Document:
────────────────────────────────────────

Independence Day-Come on Guys Talk to a Scientist!
now available on Blu-Ray
Those of you who have read other of my reviews realize I am rather focused on the budget of a film. The budget tells you much more than many initially realize. For example, it illuminates how much the studio believed in the project at hand. By this I mean did they use every dollar wisely, did they hire people that made the most of the money? If the film is a big budget extravaganza did the CG artists, prop makers, art directors and so forth, go that extra mile?
Often, when results seem to exceed the budget at hand it is partly due to the fact that the army of talented people that work under a director respected that director and went that extra mile. Any “boss” can force his people to rise to a particular standard to appease him but people usually only go beyond expectations or demands when they respect the person in charge and have been treated with respect. Often, all of this information can be gleaned from the money that went into a project and the results on the screen. This ratio speaks volumes about all involved.

────────────────────────────────────────

Data listing:
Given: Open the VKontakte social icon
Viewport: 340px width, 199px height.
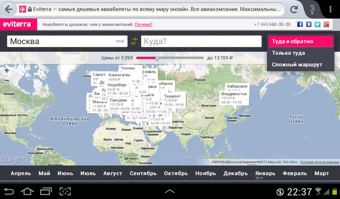Looking at the screenshot, I should pos(309,24).
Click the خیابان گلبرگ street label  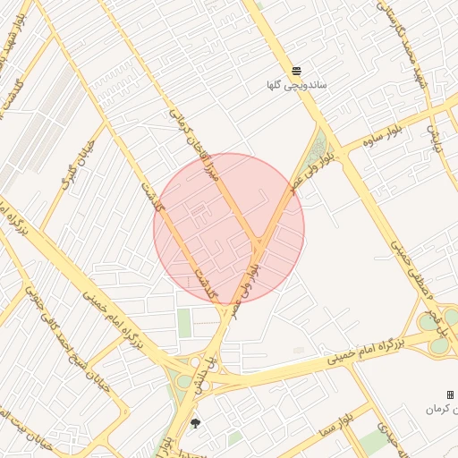pos(79,165)
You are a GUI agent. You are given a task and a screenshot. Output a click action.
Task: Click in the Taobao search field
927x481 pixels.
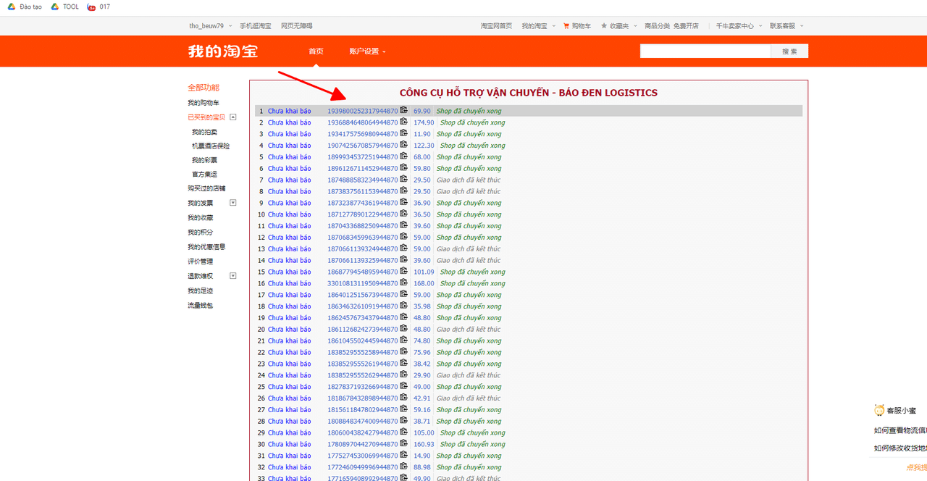tap(705, 51)
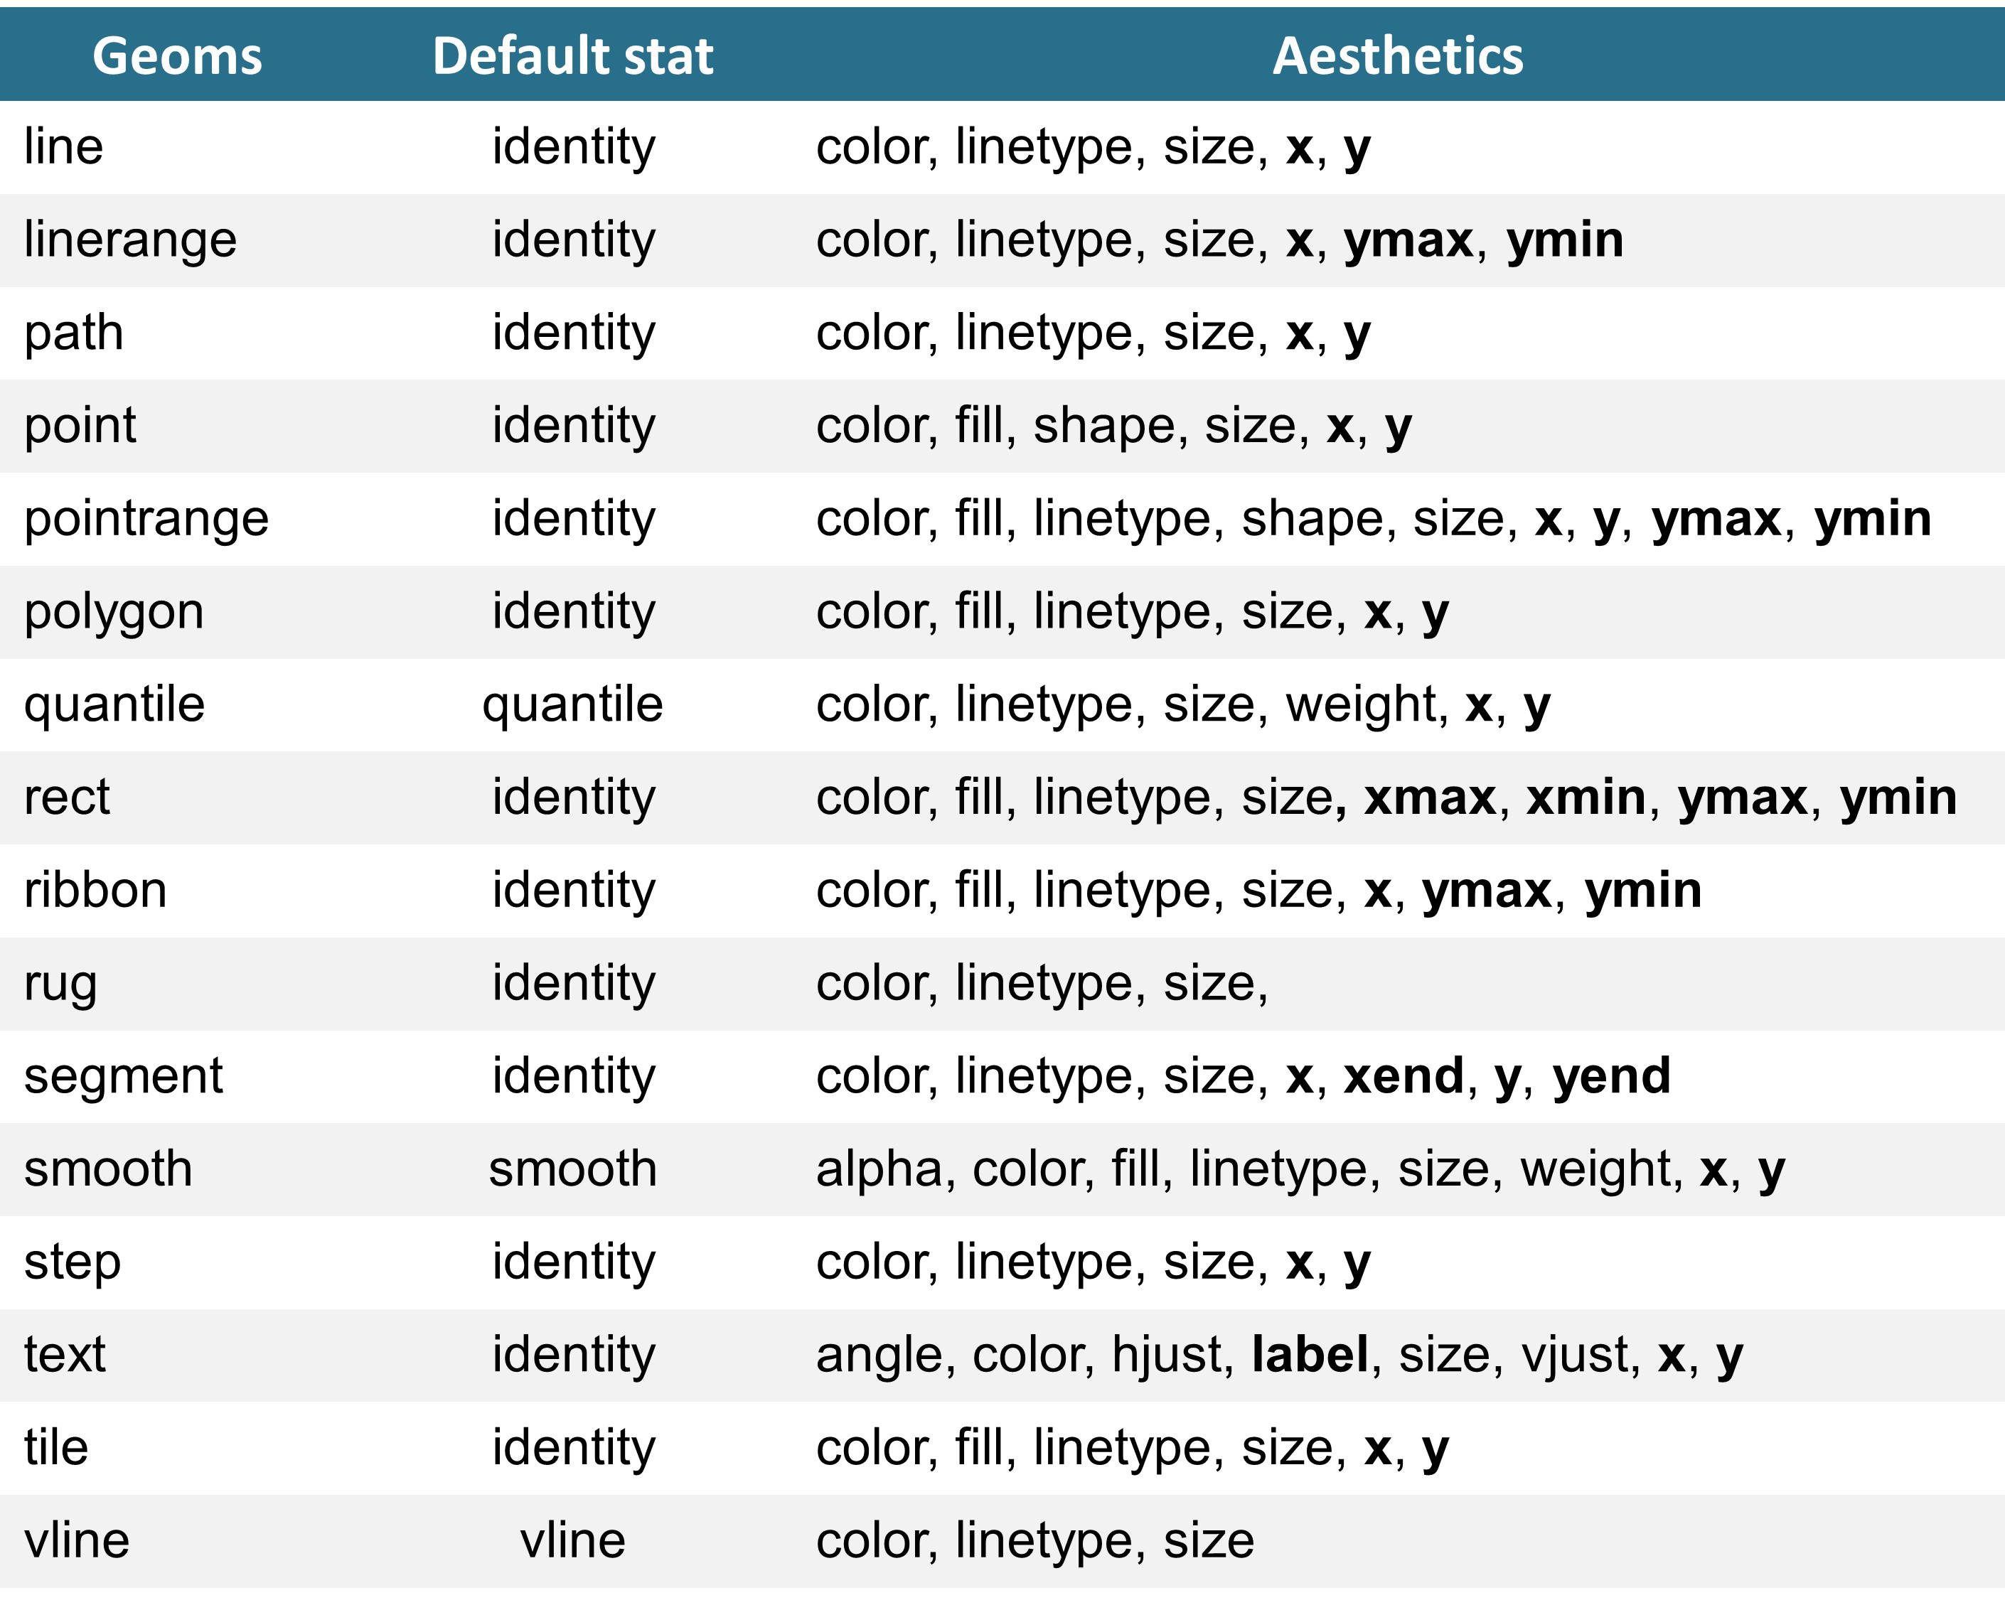Click the Aesthetics column header

click(1398, 56)
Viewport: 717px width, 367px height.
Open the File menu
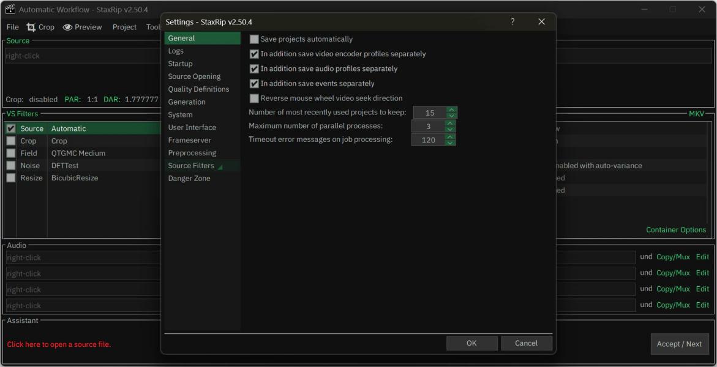[13, 27]
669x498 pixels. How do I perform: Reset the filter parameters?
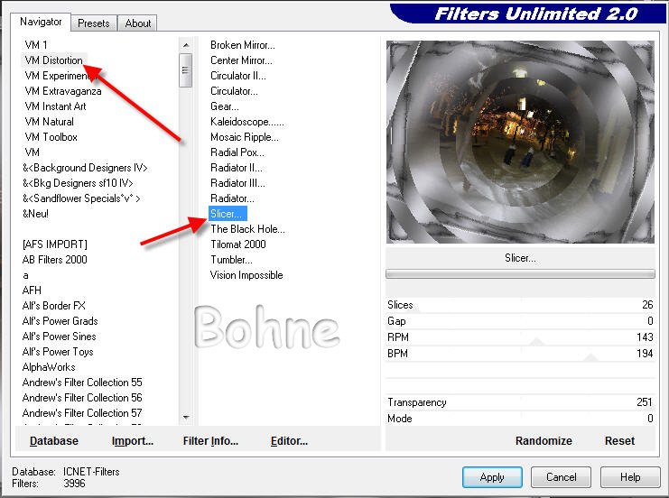[619, 441]
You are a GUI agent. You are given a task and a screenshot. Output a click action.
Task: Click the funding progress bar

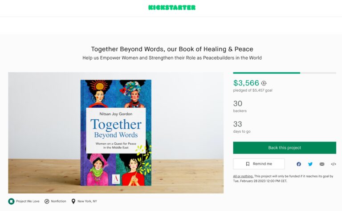(285, 73)
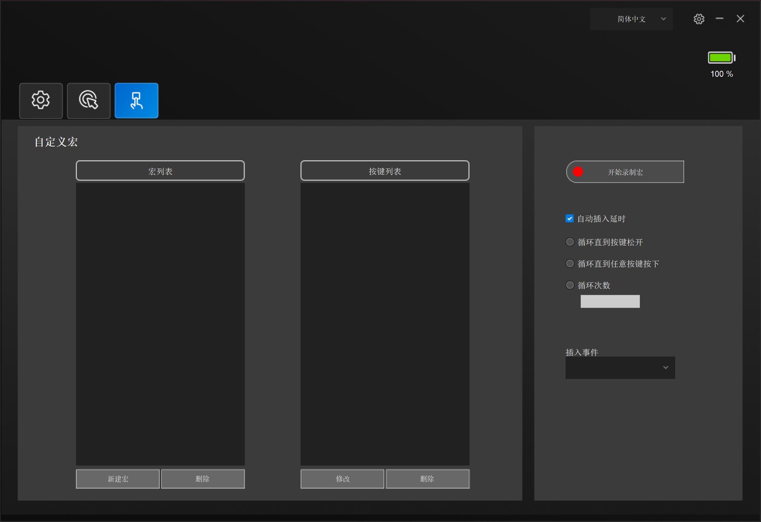Click the red record dot icon

[578, 172]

────────────────────────────────────────

Stated task 1:
In the Independence Day review, what does a film's budget show about the studio?
Stated task 2:
Write the next paragraph of the Independence Day review, picking up after its final sentence.
The records have no role in any of this.

Right answer 1:
It shows how much the studio believed in the project.

Right answer 2:
Yes, with all that said, Independence Day is campy summer fun, but one must keep this in mind, the budget was $70-$80 million dollars and yet the film feels much larger than the dollar amount that went into it. Director Roland Emmerich of Stargate fame, must of had the respect of those working with him on Independence Day. There are quite a few folks on this project that deserve special nods, Karl Walter Lindenlaub, who served as director of photography on the project and art director William Teegarden both made outstanding contributions as did visual effects supervisor Volker Engel.
The story is a summer movie at its best. Aliens show up in big ships and kick the stuffing out of earth. Our weapons are useless due to the force fields around the alien crafts. We also learn that we’ve known that “they” were out there for quite a while and this evidence was being kept at Area 51 which plays a vital role in the film. On July 4, mankind strikes back, thus the name, and a bit of a spoiler, but not too much.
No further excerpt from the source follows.